Of our two specimens, Plantronics offers the higher percentages of earnings over current stock price for all time periods, where CoreLogic offers the lower percentages.

• Earnings Growth: For long-term investors this metric is one of the most important to consider, as it denotes the percentage by which earnings are expected to grow or shrink as compared to earnings from corresponding periods a year prior.

For earnings growth, CoreLogic offers the greater earnings growth over the near term and in 2015 by a substantial degree, where Plantronics offers it over the next five years.

• Price Targets: Like earnings estimates above, a company's stock price targets must also be converted into a percentage of its current price to properly compare multiple companies.

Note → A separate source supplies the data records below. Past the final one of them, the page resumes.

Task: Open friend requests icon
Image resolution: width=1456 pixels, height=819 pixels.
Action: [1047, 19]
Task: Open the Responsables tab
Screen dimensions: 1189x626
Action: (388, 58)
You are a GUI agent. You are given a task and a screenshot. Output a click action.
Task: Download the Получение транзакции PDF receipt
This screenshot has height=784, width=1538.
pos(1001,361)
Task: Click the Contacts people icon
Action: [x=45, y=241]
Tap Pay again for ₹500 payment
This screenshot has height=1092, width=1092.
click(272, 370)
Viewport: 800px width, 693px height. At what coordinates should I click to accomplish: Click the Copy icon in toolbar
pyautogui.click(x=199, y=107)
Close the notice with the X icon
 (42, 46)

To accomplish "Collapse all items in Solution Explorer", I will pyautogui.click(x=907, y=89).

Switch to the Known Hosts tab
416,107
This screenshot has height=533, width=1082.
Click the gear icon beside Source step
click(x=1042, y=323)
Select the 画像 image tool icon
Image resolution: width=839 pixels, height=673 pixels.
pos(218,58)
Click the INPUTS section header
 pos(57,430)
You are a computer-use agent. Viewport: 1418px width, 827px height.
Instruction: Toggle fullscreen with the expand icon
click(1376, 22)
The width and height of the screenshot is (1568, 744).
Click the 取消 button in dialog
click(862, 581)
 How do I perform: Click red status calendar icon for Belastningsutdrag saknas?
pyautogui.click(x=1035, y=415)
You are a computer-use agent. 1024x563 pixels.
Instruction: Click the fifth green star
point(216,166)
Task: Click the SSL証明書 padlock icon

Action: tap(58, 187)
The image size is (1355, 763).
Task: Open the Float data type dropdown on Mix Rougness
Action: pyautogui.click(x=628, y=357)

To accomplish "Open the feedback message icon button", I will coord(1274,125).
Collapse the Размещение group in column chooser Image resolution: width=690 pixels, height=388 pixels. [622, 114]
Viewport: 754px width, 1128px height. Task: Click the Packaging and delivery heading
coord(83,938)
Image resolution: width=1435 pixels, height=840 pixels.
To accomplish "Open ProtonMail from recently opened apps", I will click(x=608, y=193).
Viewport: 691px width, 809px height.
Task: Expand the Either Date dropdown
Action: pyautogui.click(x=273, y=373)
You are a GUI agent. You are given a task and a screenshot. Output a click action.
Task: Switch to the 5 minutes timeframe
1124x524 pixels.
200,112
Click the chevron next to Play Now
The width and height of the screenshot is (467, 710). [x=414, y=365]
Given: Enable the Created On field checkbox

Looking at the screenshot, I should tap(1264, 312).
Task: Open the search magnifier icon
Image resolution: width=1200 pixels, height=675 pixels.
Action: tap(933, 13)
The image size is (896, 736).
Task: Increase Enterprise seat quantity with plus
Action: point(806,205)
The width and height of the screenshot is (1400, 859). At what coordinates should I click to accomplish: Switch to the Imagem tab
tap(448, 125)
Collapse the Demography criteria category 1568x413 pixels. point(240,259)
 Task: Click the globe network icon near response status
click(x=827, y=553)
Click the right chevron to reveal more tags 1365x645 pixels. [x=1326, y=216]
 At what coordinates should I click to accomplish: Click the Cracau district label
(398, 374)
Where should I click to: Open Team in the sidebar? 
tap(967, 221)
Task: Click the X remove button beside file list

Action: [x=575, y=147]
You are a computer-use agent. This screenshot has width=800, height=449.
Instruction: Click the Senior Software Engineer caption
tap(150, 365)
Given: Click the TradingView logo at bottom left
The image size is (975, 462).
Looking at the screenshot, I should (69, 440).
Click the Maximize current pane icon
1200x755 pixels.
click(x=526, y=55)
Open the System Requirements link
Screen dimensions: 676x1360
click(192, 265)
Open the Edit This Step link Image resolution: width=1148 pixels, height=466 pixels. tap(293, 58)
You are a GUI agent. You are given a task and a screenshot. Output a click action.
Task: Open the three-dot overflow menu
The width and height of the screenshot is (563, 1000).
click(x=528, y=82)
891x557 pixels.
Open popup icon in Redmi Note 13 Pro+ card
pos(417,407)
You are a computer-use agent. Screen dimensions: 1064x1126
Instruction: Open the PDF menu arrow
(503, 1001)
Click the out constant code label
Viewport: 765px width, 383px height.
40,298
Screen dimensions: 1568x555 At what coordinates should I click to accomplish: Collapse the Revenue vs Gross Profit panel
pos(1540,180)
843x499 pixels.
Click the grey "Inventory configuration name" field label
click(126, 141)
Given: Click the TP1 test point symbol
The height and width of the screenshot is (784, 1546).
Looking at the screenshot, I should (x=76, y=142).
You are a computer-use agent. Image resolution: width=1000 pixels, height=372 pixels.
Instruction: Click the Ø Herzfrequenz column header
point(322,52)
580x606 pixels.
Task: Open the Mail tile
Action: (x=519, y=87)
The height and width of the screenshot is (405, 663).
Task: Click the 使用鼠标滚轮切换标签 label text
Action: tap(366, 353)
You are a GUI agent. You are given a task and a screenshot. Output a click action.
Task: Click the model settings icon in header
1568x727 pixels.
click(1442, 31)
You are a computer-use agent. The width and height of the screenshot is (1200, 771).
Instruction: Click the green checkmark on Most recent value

For their high, mean and low price targets over the coming 12 months, analysts believe CoreLogic's stock offers the greater upside potential and lesser downside risk, where Plantronics' stock offers the lesser upside and greater downside.

• Buy/Sell Recommendations: After all is said and done, perhaps the one gauge that sums it all up are analyst recommendations. These have been converted into the percentage of analysts recommending each level. However, I factor only the strong buy and buy recommendations into the ranking. Hold, underperform and sell recommendations are not ranked since they are determined after determining the winners of the strong buy and buy categories, and would only be negating those winners of their duly earned titles.

Of our two contenders, Plantronics is better recommended with 1 strong buy and 5 buy ratings representing 75% of its 8 analysts, while CoreLogic garners 5 strong buy and 2 buy ratings representing 70% of its 10 analysts.

C) Rankings

Having crunched all the numbers and compared all the projections, the time has come to tally up the wins and losses and rank our three competitors against one another.

In the table below you will find all of the data considered above plus a few others not reviewed. Here is where using a company's market cap as a denominator comes into play, as much of the data in the table has been converted into a percentage of market cap for a fair comparison.

The first and last placed companies are shaded. We then add together each company's finishes to determine its overall ranking, with first place finishes counting as merits while last place finishes count as demerits.

And the winner is… Plantronics by the sound of things, outperforming in 20 metrics and underperforming in 11 for a net score of +9, leaving CoreLogic with little logic in its core fundamentals, outperforming in 11 metrics and underperforming in 20 for a net score of -9.

Where the Processing Systems & Products industry is expected to outperform the S&P broader market significantly this and next quarters, meaningfully in 2015, and significantly beyond, the two largest companies in the space are expected to reverse-perform over the near term (at least in earnings growth) with CoreLogic growing the most, before reverting back to their normal positioning with Plantronics outgrowing over the longer term.

After taking all company fundamentals into account, Plantronics connects together the superior financial figures, given its lower stock price to forward earnings and 5-year PEG, higher cash and lower debt over market cap, higher current ratio, higher trailing revenue and earnings growth, wider profit and operating margins, higher returns on assets and equity, higher diluted earnings over current stock price, higher future earnings over current stock price throughout, higher future earnings growth over the longer term, higher dividend ratio, and more analyst buy recommendations - clearly winning the Processing Systems & Products industry competition.